**Text segment**
## begin
The agency created under this grant was named the Kentucky Peace Officer’s Standards and Training Council. This agency conducted experimental courses in cooperation with the Federal Bureau of Investigation, Kentucky State Police, Lexington Police Department and the Eastern Kentucky University School of Law Enforcement. The first course was conducted in July 1968 and was a management level course. The first Basic Training course was a three week course conducted in July 1969.

A bill to make the Peace Officer’s Standards and Training Council a state agency and police training mandatory was introduced in the 1968 session of the General Assembly. The bill that was passed established the Kentucky Law Enforcement Council (KLEC) as a state agency but kept training on a voluntary basis. Eastern Kentucky University continued to provide office and training facilities to the agency.

In July 1972 the Kentucky Law Enforcement Foundation Program Fund (KLEFPF) was established by the legislature. This fund provided a pay incentive to municipal and county police officers whose agencies adopted the established KLEFPF standards to include sending all full-time officers for training. Sheriffs, their deputies and all other law enforcement agencies not specifically named in the statute were excluded from the KLEFPF. However, training was made available to them.
## end
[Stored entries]
## begin
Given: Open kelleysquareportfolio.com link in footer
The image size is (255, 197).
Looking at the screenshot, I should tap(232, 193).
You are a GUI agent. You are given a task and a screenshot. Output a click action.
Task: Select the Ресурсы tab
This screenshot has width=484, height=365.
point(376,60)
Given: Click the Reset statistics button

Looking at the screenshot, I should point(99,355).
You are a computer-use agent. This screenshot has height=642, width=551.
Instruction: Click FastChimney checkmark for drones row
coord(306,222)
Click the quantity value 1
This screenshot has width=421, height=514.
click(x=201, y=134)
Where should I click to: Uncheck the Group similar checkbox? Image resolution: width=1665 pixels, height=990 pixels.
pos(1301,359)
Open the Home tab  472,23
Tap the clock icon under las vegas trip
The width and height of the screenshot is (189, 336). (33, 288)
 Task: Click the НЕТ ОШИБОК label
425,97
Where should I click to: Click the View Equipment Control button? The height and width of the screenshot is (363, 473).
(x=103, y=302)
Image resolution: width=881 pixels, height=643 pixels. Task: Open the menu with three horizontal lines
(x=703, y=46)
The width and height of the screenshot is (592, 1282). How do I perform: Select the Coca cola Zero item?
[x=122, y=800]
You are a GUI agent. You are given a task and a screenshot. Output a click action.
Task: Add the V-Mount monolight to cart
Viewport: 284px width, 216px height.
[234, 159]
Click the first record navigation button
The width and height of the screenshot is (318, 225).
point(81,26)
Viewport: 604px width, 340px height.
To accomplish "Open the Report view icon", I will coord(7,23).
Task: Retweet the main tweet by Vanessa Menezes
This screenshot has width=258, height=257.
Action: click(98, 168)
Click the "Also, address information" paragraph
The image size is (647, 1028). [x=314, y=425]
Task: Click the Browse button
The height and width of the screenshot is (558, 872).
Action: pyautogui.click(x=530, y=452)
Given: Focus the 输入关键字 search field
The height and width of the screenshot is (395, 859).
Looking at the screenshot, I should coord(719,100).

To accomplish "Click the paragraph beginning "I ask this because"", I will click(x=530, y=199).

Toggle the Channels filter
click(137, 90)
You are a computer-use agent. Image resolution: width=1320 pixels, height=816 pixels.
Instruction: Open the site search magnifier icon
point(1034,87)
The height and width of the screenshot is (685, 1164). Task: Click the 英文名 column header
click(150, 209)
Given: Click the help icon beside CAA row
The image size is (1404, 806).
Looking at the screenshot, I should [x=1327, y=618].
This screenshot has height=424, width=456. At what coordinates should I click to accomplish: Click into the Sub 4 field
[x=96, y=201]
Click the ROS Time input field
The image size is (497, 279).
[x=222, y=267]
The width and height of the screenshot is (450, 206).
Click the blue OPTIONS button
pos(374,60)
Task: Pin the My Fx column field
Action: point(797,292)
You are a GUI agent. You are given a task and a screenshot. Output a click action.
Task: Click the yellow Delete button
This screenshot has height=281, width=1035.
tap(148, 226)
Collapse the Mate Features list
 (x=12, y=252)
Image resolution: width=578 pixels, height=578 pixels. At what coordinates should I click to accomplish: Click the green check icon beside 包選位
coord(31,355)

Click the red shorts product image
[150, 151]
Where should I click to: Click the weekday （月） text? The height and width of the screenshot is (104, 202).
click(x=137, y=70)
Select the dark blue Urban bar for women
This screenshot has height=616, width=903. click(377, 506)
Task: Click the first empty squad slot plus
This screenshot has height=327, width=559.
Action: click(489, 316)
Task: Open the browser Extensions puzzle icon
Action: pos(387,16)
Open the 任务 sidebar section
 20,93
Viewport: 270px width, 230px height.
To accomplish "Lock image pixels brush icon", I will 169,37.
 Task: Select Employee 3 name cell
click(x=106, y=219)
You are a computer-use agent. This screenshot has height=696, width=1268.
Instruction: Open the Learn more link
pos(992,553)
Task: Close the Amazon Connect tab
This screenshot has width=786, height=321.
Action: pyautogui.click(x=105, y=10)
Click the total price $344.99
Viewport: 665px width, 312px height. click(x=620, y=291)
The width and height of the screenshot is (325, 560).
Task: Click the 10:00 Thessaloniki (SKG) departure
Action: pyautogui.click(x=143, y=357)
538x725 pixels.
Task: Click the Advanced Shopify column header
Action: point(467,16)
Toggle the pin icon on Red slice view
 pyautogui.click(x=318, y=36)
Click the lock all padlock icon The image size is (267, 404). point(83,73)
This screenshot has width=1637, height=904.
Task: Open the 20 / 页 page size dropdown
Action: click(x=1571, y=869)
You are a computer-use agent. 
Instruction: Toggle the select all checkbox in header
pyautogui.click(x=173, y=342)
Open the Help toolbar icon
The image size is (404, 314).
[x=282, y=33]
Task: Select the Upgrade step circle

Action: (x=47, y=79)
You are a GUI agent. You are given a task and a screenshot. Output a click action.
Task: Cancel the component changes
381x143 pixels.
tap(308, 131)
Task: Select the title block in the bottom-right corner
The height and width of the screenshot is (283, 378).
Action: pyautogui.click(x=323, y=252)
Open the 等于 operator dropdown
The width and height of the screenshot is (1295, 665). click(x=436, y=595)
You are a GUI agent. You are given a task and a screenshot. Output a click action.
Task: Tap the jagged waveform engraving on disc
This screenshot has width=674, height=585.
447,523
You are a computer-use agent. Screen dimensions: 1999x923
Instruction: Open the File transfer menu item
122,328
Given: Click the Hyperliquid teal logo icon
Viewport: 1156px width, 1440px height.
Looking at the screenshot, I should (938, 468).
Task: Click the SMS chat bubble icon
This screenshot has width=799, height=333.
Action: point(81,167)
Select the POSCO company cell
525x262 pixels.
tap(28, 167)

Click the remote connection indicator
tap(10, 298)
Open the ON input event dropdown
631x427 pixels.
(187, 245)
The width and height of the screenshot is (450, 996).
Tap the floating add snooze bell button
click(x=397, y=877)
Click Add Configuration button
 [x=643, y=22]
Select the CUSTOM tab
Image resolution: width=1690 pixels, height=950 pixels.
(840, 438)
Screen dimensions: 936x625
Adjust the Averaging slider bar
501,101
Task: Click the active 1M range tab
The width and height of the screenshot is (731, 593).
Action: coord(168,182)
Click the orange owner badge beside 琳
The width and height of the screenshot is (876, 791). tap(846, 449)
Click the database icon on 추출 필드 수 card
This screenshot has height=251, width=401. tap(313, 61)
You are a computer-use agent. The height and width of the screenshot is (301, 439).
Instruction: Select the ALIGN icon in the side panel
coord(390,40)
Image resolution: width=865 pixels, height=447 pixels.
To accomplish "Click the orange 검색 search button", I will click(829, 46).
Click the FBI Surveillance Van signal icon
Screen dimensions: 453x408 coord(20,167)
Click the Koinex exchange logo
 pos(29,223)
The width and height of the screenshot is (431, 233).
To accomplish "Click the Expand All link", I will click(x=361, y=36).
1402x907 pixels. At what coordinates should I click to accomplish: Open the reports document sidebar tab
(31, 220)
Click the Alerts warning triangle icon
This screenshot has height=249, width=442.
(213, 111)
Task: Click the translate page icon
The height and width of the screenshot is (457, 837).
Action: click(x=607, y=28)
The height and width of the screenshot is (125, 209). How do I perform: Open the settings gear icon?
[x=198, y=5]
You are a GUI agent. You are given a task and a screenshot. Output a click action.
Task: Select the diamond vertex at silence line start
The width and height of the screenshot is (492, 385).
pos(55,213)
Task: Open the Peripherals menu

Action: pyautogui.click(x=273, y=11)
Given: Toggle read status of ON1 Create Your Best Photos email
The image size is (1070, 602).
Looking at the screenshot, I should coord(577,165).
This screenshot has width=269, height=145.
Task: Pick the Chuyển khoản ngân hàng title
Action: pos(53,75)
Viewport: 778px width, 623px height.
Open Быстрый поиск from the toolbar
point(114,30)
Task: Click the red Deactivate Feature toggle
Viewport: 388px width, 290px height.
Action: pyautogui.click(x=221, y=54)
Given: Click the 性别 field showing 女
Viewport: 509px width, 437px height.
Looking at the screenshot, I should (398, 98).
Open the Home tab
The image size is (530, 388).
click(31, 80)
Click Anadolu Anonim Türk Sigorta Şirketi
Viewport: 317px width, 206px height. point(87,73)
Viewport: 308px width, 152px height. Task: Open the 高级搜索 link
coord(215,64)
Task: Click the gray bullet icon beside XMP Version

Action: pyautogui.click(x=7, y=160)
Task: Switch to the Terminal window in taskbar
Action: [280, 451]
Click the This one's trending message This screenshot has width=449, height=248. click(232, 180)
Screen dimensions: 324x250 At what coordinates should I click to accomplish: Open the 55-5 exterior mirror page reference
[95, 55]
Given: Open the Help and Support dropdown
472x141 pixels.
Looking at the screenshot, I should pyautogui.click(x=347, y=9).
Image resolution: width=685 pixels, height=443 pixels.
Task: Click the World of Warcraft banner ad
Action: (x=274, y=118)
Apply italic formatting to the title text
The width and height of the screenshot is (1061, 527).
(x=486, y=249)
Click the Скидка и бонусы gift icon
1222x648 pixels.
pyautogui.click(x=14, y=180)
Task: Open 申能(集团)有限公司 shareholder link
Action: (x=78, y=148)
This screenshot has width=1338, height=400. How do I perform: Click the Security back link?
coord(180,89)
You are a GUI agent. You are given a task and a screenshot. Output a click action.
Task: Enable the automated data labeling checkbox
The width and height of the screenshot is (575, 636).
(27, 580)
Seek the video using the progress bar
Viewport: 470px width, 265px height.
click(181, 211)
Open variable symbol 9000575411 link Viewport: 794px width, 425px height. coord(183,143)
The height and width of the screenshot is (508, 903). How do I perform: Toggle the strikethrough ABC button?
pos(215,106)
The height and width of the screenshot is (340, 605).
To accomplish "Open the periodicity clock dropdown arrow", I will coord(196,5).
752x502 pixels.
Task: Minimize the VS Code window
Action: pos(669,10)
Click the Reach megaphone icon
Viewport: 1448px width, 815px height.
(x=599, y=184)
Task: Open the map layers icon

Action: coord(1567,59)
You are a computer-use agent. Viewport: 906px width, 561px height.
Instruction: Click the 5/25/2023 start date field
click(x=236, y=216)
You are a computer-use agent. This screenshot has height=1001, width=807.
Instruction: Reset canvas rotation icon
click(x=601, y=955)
## end
**Task 1**
Condense the paragraph of the text on Kentucky police training that begins "In July 1972" into a short bulleted list, keeping its main facts.
**Task 2**
Carry on the text on Kentucky police training from the point where it stops.
The items are separate material, apart from the text on Kentucky police training.

**Reply 1**
- In July 1972, the legislature established the Kentucky Law Enforcement Foundation Program Fund (KLEFPF).
- The fund gave a pay incentive to municipal and county police officers whose agencies adopted the KLEFPF standards, including sending all full-time officers for training.
- Sheriffs, their deputies, and all other law enforcement agencies not specifically named in the statute were excluded from the fund.
- Training was still made available to them.

**Reply 2**
The training programs proved to be successful and the Basic Training courses increased from three weeks to four weeks, then six weeks and finally to ten weeks.

In 1973 Governor Wendell Ford issued an Executive Order (later confirmed by the Legislature) which reorganized state government and established a Kentucky Department of Justice headed by a Secretary of Justice.

The Department of Justice was comprised of three bureaus: the Bureau of State Police, the Bureau of Corrections and the Bureau of Training (presently the Department of Criminal Justice Training). The Kentucky Law Enforcement Council staff members who conducted the training courses comprised the Bureau of Training. Mr. Robert C. Stone was named the first Commissioner. The remaining Kentucky Law Enforcement Council Staff became the advisory and certifying agency for law enforcement training in Kentucky.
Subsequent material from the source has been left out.